56 Crosby Street: Review and Ratings

Carter Horsley
Review of 56 Crosby Street by Carter Horsley
Carter Horsley Carter B. Horsley, a former journalist for The New York Times, The International Herald Tribune and The New York Post. Mr. Horsley is also the editorial director of

This attractive six-story, red-brick former loft building was converted to condominium apartments in 2000 by Surtsey Realty Corporation of which Howard Katz is a principal.

The 19th Century structure has tall windows and lovely curved wrought-iron fire-escapes and a bracketed cornice.

The building has two apartments a floor of either 2,935 or 3,200 square feet and two 4,000-square-foot penthouses. The apartments have original Corinthian-style columns, brick walls with arches, wood-framed thermopane windows and ceiling heights range from 12 feet 4 inches to 16 feet and prices initially ranged from $1.65 million to $3.2 million. The building has a small, bright lobby and a nice elevator.

Like many Italian villas and some other converted loft buildings in SoHo and TriBeCa, exterior looks can be deceived and what looks rather bland from the outside can be quite sumptuous inside.

A March 19, 2001 article in The New York Observer by Deborah Schoeneman, Deborah Netburn and Tom McGeveran discussed the original plans of a buyer of the penthouse at this property:

"When Roger Evans paid $8.65 million for a brand-new - and practically barren - apartment at 56 Crosby Street last September, he thought he was buying the right to do with it what he wanted. In fact, the price included not only the 9,500-square-foot penthouse - which was sold 'raw, meaning there weren't even any bathrooms - but ownership of the nearly 4,000-square-foot roof. But after Mr. Evans and his architect had spent three months planning to dramatically redesign the place, the condo board of the building - still in its infancy - complained and put a halt to the entire project. Granted, what Mr. Evans, the British-born, Cambridge-educated venture capitalist, had in mind was an architectural magnum opus. Out of the 8,000-square-foot space, with weathered red brick walls and large windows providing views of the World Trade Center, the bridges spanning the East River and urban rooftops, Mr. Evans wanted to create an elaborate mezzanine-level master-bedroom suite suspended from the ceiling; two dramatic sweeps of stairway leading to two doors in the skylights on either end of the apartment, leading out in turn to large decks on the east and west sides of the roof; and, to top it all off, an outdoor swimming pool. Now Mr. Evans has walked away from the project, and the broker who sold him the place is trying to find a new buyer for his condo construction site - for $9.5 million....Creating the monstrous residence was to be Mr. Evans' first step into New York from Palo Alto, Calif., where he has been a general partner at the private venture-capital firm Greylock...."

Mr.
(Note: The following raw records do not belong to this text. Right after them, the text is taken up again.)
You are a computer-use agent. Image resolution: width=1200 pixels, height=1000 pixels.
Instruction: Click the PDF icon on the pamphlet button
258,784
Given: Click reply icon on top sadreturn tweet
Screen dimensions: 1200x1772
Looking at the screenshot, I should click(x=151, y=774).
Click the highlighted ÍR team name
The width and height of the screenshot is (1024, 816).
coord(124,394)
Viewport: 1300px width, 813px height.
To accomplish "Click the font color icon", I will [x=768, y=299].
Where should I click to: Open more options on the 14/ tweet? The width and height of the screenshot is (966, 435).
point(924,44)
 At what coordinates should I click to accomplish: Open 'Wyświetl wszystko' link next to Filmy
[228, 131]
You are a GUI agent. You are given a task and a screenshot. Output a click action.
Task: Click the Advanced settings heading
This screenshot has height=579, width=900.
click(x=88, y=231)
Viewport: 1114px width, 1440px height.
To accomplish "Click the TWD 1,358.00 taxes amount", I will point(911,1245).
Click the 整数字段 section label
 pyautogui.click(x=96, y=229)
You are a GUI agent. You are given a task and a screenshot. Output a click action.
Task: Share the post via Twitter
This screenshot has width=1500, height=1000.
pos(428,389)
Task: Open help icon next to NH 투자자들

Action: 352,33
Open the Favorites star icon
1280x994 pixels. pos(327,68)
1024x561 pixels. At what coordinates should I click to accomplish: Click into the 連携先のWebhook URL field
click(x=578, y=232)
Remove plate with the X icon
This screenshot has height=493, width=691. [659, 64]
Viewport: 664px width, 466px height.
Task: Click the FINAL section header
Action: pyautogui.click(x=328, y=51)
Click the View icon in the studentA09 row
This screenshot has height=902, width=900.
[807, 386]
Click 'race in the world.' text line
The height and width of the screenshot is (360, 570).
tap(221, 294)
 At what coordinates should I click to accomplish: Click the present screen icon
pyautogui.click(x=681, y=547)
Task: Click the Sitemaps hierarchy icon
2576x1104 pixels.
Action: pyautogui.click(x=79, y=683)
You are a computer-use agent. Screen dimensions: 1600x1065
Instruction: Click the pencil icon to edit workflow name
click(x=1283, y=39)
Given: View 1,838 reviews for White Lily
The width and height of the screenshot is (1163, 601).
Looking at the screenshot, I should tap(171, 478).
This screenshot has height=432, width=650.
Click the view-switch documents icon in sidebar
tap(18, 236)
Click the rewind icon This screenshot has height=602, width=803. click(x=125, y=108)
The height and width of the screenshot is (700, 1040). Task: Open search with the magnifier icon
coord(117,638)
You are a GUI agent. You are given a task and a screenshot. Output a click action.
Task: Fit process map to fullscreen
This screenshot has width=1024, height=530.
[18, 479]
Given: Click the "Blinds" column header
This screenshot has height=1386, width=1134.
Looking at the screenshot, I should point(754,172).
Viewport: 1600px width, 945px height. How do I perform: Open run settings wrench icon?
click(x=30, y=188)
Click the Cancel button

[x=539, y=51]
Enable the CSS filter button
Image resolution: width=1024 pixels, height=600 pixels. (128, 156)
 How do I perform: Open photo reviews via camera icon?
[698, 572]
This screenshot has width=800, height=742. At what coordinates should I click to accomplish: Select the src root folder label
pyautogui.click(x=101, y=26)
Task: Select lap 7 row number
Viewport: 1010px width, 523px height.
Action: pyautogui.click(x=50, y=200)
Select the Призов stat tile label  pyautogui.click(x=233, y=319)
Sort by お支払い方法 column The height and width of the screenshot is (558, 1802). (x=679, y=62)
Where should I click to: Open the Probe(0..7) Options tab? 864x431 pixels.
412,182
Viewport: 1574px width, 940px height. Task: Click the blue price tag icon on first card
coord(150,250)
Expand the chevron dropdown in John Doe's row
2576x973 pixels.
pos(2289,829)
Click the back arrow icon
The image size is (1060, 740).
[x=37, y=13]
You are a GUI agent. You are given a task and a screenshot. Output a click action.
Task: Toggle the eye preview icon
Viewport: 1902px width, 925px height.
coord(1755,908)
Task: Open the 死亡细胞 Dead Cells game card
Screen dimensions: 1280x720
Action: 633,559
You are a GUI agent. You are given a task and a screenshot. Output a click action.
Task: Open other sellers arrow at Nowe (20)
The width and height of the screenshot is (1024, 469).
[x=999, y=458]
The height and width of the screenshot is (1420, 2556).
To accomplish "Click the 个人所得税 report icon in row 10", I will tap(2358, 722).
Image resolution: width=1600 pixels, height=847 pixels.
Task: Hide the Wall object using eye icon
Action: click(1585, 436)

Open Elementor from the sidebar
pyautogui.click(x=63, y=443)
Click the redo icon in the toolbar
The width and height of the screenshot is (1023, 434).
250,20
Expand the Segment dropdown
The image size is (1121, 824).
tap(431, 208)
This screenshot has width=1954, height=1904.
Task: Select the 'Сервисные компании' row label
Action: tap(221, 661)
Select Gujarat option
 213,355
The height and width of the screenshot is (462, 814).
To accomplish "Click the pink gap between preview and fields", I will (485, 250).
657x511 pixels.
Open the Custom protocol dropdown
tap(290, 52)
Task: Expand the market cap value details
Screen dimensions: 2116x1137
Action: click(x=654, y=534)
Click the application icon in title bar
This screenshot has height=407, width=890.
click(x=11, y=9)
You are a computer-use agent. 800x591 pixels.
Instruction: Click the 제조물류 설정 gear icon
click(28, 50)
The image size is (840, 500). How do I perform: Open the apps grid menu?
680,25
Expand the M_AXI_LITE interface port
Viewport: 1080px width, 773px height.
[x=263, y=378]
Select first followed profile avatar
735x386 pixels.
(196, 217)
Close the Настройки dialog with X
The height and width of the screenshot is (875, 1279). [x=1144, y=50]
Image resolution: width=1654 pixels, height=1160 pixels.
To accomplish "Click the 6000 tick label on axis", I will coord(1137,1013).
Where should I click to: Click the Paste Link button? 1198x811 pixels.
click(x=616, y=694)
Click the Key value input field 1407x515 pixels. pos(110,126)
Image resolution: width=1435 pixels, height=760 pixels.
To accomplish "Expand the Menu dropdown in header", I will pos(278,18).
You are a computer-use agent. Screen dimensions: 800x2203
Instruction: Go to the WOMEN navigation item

Evans's architect for the project was Raphael Vinoly.

His plans were hardly monstrous if one compares them to Lenny Kravitz's rather flamboyant penthouse just down the street at 30 Crosby Street that, according to April 26, 2004 article in The New York Observer, had, among other "features," "an undulating wall that spits fire."

Apartment buyers in New York have long been accustomed to persnicky co-op boards, but condominiums generally permit owners much more freedom.

Buildings like these two on Crosby Street and numerous others conversions in SoHo and TriBeCa of the same period are beginning to significantly alter the ground rules of luxury apartment living in Manhattan. Such projects are commanding prices that rival the highest in the city in any neighborhood and they are introducing "amenity" packages to properties with very few units that were traditionally only found in very large developments. Furthermore, they are generally deceptively unostentatious.

Whereas Fifth and Park Avenues on the Upper East Side were the traditional pinnacle of residential living in the city for much of the 20th Century and began to get serious competition from Central Park West at the end of the 20th Century, the 21st Century is starting with a new focus on such neighborhoods as Soho, TriBeCa and Chelsea, which are bursting with lively nightlife and an incredible amount of real estate investment, renovation and construction.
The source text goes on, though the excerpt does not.